There are many treatment centers for alcohol addiction recovery throughout the United States.
Getting alcohol out of the addicted person’s system is the first part of recovery. People with a severe alcohol addiction can experience intense withdrawal symptoms. A supervised alcohol detox is usually necessary for people addicted to alcohol to prevent potentially fatal complications. Shaking, sweating, seizures, hallucinations, and even death are possible alcohol withdrawal symptoms.
One of the benefits of treatment is medical management of the physical aspects of addiction. Using prescription drugs in combination with treatment boosts the recovery success rate to 50 percent.
Medications can be used to help ease the symptoms of withdrawal in order to avoid relapse, or to create a negative physical reaction to alcohol that helps eliminate the desire to drink. Common drugs used in alcohol detox and recovery include:
Acamprosate – Used to reduce alcohol cravings and withdrawal symptoms.
Naltrexone – Used to reduce cravings for alcohol as well as its pleasurable effects.
Disulfiram – Causes severe negative effects when alcohol is consumed.

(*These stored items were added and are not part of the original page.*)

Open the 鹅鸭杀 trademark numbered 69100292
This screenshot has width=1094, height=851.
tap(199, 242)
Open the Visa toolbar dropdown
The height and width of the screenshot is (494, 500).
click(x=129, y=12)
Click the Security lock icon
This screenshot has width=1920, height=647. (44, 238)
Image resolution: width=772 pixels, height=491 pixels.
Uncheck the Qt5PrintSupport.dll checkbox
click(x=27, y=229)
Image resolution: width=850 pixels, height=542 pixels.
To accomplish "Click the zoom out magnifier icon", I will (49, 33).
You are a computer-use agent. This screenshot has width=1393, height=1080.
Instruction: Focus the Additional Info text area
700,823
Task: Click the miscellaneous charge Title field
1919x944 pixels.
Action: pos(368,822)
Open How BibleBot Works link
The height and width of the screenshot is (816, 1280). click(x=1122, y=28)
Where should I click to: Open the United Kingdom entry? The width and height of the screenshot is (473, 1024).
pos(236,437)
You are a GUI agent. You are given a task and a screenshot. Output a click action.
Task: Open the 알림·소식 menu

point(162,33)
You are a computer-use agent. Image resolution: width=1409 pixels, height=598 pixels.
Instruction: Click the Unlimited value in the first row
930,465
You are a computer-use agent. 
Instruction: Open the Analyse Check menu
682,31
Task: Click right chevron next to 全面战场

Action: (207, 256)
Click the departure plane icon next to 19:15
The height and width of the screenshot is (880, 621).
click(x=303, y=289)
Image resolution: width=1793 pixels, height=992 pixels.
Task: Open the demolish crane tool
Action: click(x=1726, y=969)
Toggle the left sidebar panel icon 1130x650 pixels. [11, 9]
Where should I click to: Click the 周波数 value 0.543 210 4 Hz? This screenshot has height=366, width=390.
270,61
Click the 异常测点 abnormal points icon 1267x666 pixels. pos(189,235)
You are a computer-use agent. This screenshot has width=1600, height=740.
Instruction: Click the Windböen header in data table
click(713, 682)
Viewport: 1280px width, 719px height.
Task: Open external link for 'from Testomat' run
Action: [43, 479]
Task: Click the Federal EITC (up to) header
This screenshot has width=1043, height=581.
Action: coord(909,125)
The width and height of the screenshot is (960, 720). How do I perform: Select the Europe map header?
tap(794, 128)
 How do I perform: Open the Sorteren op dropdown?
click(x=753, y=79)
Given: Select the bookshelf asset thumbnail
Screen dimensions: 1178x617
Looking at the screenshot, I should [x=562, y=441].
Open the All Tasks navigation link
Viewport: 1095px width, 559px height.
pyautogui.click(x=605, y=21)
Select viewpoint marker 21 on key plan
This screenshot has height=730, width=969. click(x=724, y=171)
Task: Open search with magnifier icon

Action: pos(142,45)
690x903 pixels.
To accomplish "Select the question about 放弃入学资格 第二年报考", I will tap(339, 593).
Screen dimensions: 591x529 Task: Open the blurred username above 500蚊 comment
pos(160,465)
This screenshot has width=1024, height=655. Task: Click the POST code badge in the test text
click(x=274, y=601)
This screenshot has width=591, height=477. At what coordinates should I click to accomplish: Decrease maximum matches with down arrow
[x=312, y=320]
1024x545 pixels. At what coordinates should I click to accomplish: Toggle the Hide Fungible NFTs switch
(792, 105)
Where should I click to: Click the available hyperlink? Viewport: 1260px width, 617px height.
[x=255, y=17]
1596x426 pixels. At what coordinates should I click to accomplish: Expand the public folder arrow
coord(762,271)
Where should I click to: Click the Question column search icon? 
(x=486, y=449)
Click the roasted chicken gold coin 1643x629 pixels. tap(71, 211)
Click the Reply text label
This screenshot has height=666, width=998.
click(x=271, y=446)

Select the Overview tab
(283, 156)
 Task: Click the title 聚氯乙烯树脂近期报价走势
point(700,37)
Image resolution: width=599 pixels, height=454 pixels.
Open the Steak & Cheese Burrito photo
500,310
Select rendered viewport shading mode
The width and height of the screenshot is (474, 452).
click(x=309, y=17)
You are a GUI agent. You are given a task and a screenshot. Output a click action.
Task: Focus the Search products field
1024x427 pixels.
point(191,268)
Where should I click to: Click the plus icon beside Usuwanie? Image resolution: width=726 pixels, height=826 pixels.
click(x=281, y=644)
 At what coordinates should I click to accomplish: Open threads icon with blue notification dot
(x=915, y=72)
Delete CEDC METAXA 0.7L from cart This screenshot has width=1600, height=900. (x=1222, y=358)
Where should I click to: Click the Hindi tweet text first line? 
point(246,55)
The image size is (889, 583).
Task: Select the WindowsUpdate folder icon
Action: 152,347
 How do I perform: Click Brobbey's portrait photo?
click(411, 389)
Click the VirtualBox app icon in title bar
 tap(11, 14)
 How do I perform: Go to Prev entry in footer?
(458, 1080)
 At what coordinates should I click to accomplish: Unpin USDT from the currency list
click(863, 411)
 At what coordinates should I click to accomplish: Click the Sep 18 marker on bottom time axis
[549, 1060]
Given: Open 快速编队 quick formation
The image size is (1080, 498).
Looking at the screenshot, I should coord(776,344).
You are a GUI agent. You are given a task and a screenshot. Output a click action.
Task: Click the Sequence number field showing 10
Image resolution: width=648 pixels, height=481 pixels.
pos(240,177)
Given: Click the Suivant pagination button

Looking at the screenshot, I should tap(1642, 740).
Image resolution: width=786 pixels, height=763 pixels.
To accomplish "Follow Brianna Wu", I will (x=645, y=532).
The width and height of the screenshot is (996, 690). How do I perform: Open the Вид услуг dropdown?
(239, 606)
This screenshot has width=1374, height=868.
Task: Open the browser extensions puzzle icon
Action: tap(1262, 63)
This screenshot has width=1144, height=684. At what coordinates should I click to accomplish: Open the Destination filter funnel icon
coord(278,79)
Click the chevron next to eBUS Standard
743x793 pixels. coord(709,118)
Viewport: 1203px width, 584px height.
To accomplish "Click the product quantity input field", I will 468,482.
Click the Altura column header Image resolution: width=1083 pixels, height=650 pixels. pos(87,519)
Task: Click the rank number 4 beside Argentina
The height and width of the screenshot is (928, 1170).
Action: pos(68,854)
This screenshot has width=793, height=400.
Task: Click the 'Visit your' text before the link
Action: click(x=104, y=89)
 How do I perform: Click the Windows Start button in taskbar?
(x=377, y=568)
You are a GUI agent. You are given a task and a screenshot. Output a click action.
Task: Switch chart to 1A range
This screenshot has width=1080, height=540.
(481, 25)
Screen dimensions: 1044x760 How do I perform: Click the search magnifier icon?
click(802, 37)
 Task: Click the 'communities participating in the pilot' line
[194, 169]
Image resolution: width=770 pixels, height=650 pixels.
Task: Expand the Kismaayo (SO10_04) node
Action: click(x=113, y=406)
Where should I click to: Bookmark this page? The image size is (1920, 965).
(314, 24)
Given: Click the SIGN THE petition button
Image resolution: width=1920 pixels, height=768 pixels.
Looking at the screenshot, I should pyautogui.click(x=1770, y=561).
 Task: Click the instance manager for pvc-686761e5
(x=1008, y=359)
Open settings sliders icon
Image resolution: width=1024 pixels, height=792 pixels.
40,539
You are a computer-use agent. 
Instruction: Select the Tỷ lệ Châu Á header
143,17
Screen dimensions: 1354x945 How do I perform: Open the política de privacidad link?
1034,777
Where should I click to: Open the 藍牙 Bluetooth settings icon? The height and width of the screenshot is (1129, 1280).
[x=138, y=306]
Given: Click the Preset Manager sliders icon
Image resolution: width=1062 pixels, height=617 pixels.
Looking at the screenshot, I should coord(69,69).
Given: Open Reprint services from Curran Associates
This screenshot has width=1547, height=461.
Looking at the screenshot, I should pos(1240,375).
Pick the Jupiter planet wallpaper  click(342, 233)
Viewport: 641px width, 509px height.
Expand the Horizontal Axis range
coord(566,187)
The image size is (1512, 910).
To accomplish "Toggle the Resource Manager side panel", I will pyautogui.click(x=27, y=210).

After rehab, the best thing you can do to overcome your alcohol addiction is to find support for ongoing recovery. Whether you seek out the company of other recovering addicts or find support in your personal networks, it is imperative that you share your struggles with other people.
Ask for friends and family to support you in the recovery process; chances are, they’ll be proud of you for taking control of your life again. External support groups include Alcoholics Anonymous (AA), which originated the 12-step program and now has approximately 2 million members, as well as SMART Recovery, a growing support group based on cognitive behavioral therapy.